Operating System: All
Platform: All


External issue ID: 6584

 Description   

Here are flow installations to node1:
[jhershbe@josh-laptop current]$ grep -E "MOD.* table:51" snoop.control.out
OFPT_FLOW_MOD (OF1.3) (xid=0xa86): ADD table:51 priority=20,metadata=0x1388000000/0xffff000000,dl_dst=fa:16:3e:cb:d1:25 cookie:0x8031388 actions=load:0x500->NXM_NX_REG6[],resubmit(,220)
OFPT_FLOW_MOD (OF1.3) (xid=0xaee): ADD table:51 priority=20,metadata=0x1388000000/0xffff000000,dl_dst=fa:16:3e:87:6e:96 cookie:0x8031388 actions=load:0x600->NXM_NX_REG6[],resubmit(,220)
OFPT_FLOW_MOD (OF1.3) (xid=0xaf7): ADD table:51 priority=20,metadata=0x1388000000/0xffff000000,dl_dst=fa:16:3e:6a:4d:36 cookie:0x8031388 actions=load:0x100->NXM_NX_REG6[],resubmit(,220)
OFPT_FLOW_MOD (OF1.3) (xid=0xaff): ADD table:51 priority=20,metadata=0x1388000000/0xffff000000,dl_dst=fa:16:3e:87:6e:96 cookie:0x8031388 actions=load:0x100->NXM_NX_REG6[],resubmit(,220)
Note the two times the flow for the MAC address ending in :96 is installed. The first time reg6 is tagged as 0x600, which outputs correctly on port 3. The second time reg6 is tagged with 0x100 which sends the packet incorrectly out of port 1, the vlan port. The first, correct flow is installed when the ElanInterface is added. The second, incorrect flow is installed as a result of a PACKET_IN message sent to the controller with a source MAC of :96. How does this happen and why is the wrong flow calculated? Like this:
1) A packet is sent from node1 to the node2 over the provider vlan network
2) That packet is received on the node2, begins to traverse the pipeline, and reaches the smac table (50)
3) That packet has a source address of :96 but does not match any entries in the smac table because :96 is not found on node2, the packet came across the provider network from node1.
4) Table 50's default action (CONTROLLER) fires and the PACKET_IN is sent to the controller
5) On the controller the flow reaches ElanUtils.setupOrigDmacFlows with the macAddress=:96, the interface is the vlan port on the node2, and the dpid is node2. Therefor,...
6) ...when the remote dmac flow is calculated it is essentially asking "where should I send traffic out on node1 to reach the vlan port on node2?". Answer: the vlan port on node1 which gives us the second flow (0x100) which overwrites the original, correct flow.

I checked how this works with VxLan.
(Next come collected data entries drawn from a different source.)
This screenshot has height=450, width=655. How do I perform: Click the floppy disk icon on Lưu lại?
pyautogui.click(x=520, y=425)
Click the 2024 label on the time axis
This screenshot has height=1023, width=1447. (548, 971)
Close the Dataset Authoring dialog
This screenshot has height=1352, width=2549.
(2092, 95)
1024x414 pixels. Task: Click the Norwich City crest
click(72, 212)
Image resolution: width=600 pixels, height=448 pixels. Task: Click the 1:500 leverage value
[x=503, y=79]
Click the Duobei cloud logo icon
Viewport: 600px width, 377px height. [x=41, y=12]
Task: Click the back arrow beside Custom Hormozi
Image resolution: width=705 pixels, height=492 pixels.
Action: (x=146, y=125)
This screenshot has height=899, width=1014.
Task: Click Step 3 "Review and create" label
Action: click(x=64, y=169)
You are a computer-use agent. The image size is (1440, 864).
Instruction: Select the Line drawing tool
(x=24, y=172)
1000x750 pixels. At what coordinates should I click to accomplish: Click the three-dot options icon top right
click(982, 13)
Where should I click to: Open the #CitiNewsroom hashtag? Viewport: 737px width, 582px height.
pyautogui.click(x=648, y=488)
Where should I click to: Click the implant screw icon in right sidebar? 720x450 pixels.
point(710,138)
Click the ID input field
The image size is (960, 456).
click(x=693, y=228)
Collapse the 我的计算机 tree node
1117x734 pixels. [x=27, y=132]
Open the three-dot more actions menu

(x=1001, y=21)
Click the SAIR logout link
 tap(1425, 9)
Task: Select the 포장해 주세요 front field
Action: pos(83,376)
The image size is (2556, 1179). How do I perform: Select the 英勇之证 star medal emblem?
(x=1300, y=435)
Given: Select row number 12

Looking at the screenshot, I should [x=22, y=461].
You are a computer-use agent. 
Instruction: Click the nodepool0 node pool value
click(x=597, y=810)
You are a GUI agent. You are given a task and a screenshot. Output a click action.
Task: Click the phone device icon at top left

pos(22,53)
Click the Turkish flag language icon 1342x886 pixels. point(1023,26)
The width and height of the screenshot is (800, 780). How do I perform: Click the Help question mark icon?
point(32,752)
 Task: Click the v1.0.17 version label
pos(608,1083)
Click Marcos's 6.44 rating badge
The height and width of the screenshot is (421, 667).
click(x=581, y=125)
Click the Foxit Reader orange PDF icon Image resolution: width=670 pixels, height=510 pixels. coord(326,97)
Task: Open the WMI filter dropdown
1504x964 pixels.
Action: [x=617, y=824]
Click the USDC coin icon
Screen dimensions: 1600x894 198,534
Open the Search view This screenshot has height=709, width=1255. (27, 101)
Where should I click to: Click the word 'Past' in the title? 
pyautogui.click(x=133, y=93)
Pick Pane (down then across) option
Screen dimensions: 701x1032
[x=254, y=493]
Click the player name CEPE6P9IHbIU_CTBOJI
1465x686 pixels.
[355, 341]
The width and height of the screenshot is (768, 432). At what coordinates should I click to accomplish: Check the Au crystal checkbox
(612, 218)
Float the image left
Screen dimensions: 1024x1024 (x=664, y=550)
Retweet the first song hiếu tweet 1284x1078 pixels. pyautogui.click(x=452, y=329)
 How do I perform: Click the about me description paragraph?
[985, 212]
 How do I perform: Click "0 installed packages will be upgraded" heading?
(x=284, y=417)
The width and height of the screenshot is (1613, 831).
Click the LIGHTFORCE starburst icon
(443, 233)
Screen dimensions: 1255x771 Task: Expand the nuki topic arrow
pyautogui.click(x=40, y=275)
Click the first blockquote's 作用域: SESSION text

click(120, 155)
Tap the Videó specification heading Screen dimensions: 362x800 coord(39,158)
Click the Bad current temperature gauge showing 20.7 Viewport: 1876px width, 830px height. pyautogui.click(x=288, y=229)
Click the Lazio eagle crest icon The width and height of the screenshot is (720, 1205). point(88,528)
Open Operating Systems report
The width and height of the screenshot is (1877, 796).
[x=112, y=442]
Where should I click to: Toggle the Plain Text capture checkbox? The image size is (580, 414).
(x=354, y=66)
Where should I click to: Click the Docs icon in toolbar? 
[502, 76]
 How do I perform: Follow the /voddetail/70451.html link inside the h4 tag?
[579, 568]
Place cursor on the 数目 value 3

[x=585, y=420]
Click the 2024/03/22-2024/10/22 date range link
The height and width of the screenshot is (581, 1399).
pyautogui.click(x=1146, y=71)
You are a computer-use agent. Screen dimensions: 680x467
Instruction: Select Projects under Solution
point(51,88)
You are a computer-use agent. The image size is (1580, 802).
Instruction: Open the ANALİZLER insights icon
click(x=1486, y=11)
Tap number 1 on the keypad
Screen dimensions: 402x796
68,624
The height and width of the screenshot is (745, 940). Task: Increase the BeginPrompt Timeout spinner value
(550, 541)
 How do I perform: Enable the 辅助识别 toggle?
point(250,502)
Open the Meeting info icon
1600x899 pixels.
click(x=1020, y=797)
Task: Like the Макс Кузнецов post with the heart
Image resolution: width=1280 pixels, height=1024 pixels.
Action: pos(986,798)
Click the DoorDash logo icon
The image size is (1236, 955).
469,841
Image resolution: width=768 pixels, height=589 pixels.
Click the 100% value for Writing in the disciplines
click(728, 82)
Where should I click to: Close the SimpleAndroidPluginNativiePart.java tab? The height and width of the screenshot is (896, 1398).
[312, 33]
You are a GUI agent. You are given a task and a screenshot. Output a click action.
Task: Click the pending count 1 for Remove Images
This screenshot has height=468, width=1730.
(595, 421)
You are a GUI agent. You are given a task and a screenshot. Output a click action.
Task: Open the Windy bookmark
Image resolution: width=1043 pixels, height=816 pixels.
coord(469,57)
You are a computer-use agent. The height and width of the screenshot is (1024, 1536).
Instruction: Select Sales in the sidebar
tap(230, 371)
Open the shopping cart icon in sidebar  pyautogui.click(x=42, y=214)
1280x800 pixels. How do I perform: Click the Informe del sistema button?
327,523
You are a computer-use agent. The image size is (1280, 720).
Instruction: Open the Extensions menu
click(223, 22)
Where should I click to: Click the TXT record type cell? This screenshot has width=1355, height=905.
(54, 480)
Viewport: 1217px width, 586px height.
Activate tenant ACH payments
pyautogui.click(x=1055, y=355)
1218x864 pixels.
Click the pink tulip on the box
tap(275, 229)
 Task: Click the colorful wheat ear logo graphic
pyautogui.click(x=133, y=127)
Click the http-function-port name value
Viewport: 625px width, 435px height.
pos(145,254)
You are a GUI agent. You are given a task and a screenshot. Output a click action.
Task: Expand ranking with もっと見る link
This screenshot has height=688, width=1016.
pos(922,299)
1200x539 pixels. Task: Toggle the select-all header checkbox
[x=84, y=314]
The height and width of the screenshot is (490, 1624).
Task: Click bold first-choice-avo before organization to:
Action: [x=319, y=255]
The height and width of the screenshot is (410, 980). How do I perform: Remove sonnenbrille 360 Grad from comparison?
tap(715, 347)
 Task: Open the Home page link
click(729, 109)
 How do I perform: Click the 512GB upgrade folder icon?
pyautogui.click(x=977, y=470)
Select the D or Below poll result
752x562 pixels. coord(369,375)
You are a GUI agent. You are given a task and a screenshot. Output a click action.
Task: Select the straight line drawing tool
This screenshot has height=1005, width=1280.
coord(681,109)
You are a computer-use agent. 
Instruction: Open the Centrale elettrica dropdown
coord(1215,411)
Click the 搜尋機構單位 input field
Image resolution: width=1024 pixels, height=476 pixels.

What I found was that packets coming in off the VxLan interface do not pass through the smac (50) table at all. They are sent straight to 36 (INTERNAL_TUNNEL_TABLE) and from there they go to 220 for output'ing.

So, should Vlan work like vxlan and move the traffic from table:0 to table:36 to table:220? I'm going to try and find the code that handles that for Vxlan and see what I can figure out but wanted to share this analysis and see whether you had any suggestions.



 Comments   
Comment by A H [ 02/Sep/16 ]

Is there an ETA for this bug and someone assigned to fix?

Generated at Wed Feb 07 20:20:43 UTC 2024 using Jira 8.20.10#820010-sha1:ace47f9899e9ee25d7157d59aa17ab06aee30d3d.